Listed entries:
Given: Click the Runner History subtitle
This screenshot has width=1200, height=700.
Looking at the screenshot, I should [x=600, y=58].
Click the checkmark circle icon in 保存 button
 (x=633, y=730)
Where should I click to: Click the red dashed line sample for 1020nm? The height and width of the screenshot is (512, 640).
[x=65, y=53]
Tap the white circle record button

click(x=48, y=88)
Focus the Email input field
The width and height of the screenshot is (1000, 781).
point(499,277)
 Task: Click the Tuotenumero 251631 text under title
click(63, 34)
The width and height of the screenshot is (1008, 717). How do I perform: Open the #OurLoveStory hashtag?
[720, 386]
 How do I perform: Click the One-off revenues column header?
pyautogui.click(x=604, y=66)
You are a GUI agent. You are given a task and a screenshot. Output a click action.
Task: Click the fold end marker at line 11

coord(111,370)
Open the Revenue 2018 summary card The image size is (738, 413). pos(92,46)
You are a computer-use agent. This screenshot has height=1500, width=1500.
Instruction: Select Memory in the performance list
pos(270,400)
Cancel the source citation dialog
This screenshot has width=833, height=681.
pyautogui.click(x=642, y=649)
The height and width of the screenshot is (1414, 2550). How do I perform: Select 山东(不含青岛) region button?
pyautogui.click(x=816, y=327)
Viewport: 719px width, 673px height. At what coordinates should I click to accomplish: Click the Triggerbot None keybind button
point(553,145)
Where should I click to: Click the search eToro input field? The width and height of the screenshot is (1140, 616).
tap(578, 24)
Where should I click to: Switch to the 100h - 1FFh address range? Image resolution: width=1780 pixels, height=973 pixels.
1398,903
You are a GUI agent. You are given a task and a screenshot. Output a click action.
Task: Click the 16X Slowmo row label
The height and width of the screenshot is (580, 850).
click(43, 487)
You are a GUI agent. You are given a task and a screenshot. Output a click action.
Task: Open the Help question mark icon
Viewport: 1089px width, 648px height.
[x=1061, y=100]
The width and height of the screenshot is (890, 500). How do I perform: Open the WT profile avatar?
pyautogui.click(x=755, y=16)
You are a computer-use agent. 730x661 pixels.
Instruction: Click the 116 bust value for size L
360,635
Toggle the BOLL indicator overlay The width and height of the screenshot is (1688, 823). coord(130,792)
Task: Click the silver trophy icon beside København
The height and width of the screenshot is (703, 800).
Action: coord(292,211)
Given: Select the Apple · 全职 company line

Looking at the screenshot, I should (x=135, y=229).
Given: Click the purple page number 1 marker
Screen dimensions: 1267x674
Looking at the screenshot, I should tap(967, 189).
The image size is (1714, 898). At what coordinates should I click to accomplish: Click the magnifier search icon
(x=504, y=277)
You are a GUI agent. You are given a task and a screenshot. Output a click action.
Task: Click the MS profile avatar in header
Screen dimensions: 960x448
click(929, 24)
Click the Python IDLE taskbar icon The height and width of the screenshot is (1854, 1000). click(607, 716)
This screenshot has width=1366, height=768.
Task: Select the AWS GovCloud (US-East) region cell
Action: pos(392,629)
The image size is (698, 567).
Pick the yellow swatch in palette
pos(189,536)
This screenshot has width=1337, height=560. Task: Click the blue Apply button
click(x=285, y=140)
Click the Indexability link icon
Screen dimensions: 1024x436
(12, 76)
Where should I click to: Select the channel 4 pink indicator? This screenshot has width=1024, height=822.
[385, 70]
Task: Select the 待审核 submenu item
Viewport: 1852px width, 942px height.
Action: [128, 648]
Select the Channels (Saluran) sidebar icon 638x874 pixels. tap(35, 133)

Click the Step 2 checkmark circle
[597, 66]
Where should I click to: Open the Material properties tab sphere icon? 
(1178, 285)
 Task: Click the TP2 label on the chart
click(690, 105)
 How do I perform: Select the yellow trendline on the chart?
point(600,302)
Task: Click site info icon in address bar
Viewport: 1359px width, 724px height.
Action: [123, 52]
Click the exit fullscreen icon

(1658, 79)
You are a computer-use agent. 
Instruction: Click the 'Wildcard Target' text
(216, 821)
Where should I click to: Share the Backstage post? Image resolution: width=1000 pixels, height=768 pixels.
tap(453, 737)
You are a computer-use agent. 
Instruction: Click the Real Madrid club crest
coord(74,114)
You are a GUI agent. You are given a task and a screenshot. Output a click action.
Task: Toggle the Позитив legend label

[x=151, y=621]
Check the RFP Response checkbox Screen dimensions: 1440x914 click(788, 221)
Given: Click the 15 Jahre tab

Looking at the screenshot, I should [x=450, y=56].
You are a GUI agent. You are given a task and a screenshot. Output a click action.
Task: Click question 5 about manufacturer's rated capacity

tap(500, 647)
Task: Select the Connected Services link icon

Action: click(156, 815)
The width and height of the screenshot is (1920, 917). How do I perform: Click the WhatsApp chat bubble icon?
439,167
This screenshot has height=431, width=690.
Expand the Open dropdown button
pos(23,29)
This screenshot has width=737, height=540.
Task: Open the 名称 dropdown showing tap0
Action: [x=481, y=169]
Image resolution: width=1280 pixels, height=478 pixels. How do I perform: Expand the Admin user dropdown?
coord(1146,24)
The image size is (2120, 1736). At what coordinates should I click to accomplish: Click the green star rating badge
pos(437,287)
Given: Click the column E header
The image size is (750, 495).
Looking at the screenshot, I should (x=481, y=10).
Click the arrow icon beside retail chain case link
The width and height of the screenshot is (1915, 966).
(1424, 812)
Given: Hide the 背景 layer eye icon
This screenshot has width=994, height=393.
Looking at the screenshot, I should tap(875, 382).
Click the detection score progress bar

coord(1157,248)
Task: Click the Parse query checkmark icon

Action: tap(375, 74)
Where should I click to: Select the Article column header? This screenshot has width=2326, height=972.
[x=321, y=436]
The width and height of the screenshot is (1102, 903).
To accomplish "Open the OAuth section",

Prompt: Lines holding the word "computer": say how many there are in the data, and nothing more.

Written response: 4